In other words, Wittgenstein's suggestion reflects the fact that the standard metre is an instrument of that dimension of our language of measurement; in the system of metric measurement, it is a means of representation rather than something that is represented. Hence, in so far as one can intelligibly remark that 'the standard metre is one metre long', that remark will function as an explanation of what we mean by 'one metre' (or perhaps as an explanation of what we mean by 'standard metre'); it will, in other words clarify the meaning of a word rather than conveying any information about the length of that particular rod or bar.
The extraction of language from it's context that Wittgenstein is showing cannot be fruitful is not something that the general population do, it is not a thing which the uneducated need to be taught about so that they can become more knowledgeable, it is something that experts do to manufacture the very body of knowledge about which they are expert.

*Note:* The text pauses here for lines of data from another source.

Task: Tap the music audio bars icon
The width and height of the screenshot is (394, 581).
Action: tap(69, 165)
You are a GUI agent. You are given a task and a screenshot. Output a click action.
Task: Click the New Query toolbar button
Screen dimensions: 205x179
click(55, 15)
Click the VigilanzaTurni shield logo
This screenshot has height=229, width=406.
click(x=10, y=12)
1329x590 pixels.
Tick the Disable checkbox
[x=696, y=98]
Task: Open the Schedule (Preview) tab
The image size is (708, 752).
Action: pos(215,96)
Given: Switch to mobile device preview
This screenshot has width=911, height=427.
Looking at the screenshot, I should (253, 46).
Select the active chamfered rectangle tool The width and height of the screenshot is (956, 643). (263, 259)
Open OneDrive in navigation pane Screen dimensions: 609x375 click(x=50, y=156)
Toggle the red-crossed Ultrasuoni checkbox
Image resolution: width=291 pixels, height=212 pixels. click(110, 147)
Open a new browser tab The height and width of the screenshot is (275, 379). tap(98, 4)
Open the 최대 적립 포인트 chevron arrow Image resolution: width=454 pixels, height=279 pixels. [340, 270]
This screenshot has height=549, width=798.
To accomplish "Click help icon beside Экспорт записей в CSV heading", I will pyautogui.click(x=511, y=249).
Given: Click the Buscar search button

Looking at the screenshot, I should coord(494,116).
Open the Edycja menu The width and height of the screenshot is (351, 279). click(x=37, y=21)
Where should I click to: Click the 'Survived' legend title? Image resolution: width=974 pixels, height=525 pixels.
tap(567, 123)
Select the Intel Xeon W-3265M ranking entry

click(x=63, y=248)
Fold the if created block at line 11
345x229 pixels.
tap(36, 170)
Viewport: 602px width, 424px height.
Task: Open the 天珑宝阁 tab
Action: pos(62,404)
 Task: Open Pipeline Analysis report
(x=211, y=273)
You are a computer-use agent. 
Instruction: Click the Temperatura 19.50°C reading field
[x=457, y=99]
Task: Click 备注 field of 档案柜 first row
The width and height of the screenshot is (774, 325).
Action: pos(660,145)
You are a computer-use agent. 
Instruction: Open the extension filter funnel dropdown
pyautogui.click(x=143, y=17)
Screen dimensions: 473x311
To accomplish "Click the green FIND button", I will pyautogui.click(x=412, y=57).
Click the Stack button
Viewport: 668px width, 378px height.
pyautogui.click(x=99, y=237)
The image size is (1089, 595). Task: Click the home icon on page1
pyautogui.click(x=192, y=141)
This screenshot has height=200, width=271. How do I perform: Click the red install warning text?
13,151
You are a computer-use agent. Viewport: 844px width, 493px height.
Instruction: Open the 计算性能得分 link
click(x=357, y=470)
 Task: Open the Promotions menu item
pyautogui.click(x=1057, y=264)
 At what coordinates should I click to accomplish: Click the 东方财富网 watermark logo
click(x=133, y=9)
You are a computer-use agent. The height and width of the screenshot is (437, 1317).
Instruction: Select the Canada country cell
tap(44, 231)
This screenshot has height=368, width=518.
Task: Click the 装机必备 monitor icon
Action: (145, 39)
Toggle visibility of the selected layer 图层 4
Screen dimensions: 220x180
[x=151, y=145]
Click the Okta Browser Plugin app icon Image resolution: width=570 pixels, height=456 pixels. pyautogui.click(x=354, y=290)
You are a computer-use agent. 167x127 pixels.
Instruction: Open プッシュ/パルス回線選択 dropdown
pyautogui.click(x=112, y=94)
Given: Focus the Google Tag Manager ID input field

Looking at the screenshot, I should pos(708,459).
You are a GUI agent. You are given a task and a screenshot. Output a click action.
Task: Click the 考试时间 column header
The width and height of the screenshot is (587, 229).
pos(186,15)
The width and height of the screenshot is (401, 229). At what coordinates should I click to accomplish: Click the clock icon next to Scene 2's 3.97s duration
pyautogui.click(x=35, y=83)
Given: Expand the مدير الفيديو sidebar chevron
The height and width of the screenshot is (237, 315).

But that's just my interpretation. — Ciaran
The analysis would be very different if a person were to approach the text assuming it to be a statement of 'the way things are' to if a person were to approach it as a normative statement of 'you should look at things this way (even though other ways are perfectly possible)'. In the former case, one can critique the text by arguing 'no, things are not that way, here's an example', but in the other, one would critique the text by saying 'looking at things this (other) way has the following use/value'. — Ciaran
The early points about the role of ostension, for example, seem to hinge entirely on an assumption that Wittgenstein was solely attempting to knock down some kind of straw man version of Augustine's argument which later sections make it clear (to me anyway) that he was not. — Ciaran
I appreciate your remarks upon remarks 36 to 39 as they look at how "corresponding" is assumed so often while not looking at how it is done. — Valentinus
A part of the book that can be overlooked is the way Wittgenstein is teaching a method for doing philosophy. §37 is a case in point. He does not go off theorising about names and the named, but rather draws our attention to a few examples. He want us to look to what is being done here. — Banno
Just to remind you, at this point in the text there is nothing to indicate that meaning could be private, or "public" (whatever "public" might mean in this context). These terms do not seem to relate. — Metaphysician Undercover
There clearly is judgement referred to, on the part of the hearer. The hearer must judge the act of the giver, "he pointed to the shape", or "he pointed to the colour", which transposes into "he meant the shape", or "he meant the colour". However, what I was referring to was the need to expose the reciprocal judgement from the giver, "you judged my pointing correctly", "you judged my pointing incorrectly". This reciprocal judgement is not brought out by Wittgenstein, at this point, though you referred to it "...understanding a definition is usually judged by how the hearer goes on to use the word...". — Metaphysician Undercover
What I interpret as important with this discussion of "characteristic experiences", is the qualification of "not always". — Metaphysician Undercover
I don't at all believe that meaning is public. It's not at all possible to make meaning public in my view. Meaning isn't the same thing as a definition.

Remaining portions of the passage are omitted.